Mas, ¡ay!, él despreció los consejos de la derecha
y se dejó atrapar por los ardides de la izquierda.

«¡Fatalidades por acá, fatalidades por allá!
—exclamó el conde—. Nada de eso me asusta.
Y, aun si estuviese ahora en el mismo Infierno,
todo ello seguiría sin importarme un bledo.
¡Por mí pueden enojarse tú y tu Dios, necio,
pues hoy quiero dar rienda suelta a mis deseos!».

Hizo restallar su látigo y sopló su cuerno:
«¡Eh, aquí, sirvientes, dejen todo y vengan!».
Mas entonces desaparecieron eremita y choza,
y hombres y caballos se desvanecieron detrás;
los sonidos de sabuesos y cascos huyeron
y todo quedó sumido en un silencio sepulcral.

Atónito miró el conde a su alrededor;
sopló su cuerno, pero este no produjo sonido;
sacudió su látigo en el aire, pero este no restalló;
llamó, pero no logró escuchar su propia voz;
espoleó a su feroz corcel en ambos flancos,
pero este ni para atrás ni para adelante se movió.

De pronto, todo se oscureció a su alrededor
y se puso tan negro como una tumba,
y un rugido como de un torrente lejano
se escuchó muy por encima de su cabeza
mientras un juez con una voz de trueno
lo llamaba con la furia de la tormenta:

«¡Tú, desvergonzado, diabólica criatura,
osado contra Dios, los animales y el hombre!
Las súplicas y los lamentos de tu presa,
junto con tu aviesa maldad y tu saña,
han llegado clamando a la alta corte
donde arde la antorcha de la venganza.

»¡Huye, monstruo, huye, pues serás ahora,
y por todo el resto de la larga eternidad,
perseguido por el Infierno y sus demonios
como ejemplo para los futuros señores
que, para satisfacer sus perversas inclinaciones,
ni al Creador ni a sus criaturas perdonen!».

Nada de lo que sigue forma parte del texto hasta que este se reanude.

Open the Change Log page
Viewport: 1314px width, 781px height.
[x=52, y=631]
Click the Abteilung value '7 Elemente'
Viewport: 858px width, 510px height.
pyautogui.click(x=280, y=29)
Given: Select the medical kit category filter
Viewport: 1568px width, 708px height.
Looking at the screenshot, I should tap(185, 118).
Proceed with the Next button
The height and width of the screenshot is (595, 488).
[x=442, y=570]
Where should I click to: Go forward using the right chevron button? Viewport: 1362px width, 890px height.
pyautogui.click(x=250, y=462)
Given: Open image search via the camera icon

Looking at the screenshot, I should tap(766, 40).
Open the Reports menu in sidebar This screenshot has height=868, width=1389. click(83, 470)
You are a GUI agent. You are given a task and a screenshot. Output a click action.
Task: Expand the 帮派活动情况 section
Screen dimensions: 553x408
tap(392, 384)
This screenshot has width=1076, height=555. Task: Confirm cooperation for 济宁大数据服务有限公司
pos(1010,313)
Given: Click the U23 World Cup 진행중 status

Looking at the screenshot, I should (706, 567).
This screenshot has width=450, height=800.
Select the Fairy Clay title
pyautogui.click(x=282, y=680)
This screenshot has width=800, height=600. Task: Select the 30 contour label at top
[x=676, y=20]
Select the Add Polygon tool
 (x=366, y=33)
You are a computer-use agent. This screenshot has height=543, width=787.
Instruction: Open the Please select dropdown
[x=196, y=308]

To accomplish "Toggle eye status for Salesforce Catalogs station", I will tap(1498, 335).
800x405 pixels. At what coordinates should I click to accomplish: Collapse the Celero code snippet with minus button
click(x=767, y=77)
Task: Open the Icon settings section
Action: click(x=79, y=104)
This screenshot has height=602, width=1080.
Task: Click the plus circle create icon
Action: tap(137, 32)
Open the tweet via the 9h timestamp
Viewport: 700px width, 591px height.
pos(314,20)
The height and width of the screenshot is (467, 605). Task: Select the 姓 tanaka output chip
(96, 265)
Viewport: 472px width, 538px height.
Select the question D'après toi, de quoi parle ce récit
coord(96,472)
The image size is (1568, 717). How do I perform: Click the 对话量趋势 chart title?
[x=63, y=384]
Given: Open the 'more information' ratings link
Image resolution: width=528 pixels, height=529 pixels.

Un súbito resplandor amarillo sulfuroso
tiñó entonces las oscuras hojas del bosque.
El miedo congeló los nervios del conde
y petrificó cada uno de sus miembros,
un gélido horror sopló contra su rostro
y frías gotas de sudor resbalaron por su cuello.

El gélido horror sopló, el clima se precipitó,
y de las entrañas de la tierra ante él surgió
un negro puño de gigantes proporciones;
la garra se estiró hacia él a fin de atraparlo,
intentó envolverlo como en un torbellino,
y el conde atinó a huir mirando atrás aterrado.

Llamas parpadeaban y brillaban a su paso
con fulgores rojos, amarillos y azules,
un océano de fuego lo rodeó por completo,
y pronto un enjambre de negros sabuesos
y de espantosos demonios se lanzó tras él,
vomitado desde las fauces mismas del Infierno.

Y desde entonces huye por bosques y campos,
huye sin parar aullando súplicas y lamentos,
pero sin descanso a través de todo el mundo
entre ladridos lo persigue el Infierno entero,
de día por las hondas hendiduras de la tierra,
de noche por las altas planicies del cielo.

Con el rostro siempre vuelto hacia atrás,
tan velozmente como el viento lo empuja,
él debe ver a los demonios que lo persiguen,
ferozmente azuzados por un espíritu maligno
de centelleantes ojos y caballo color fuego,
mientras los sabuesos muerden sus tobillos.

Este es el ejército de la cacería salvaje,
que durará hasta el día del juicio final
y que a menudo el viajero rezagado escucha
en medio de la noche mientras lo invade el terror,
como bien, si no prefiriesen guardar silencio,
podría atestiguarlo la boca de más de un cazador.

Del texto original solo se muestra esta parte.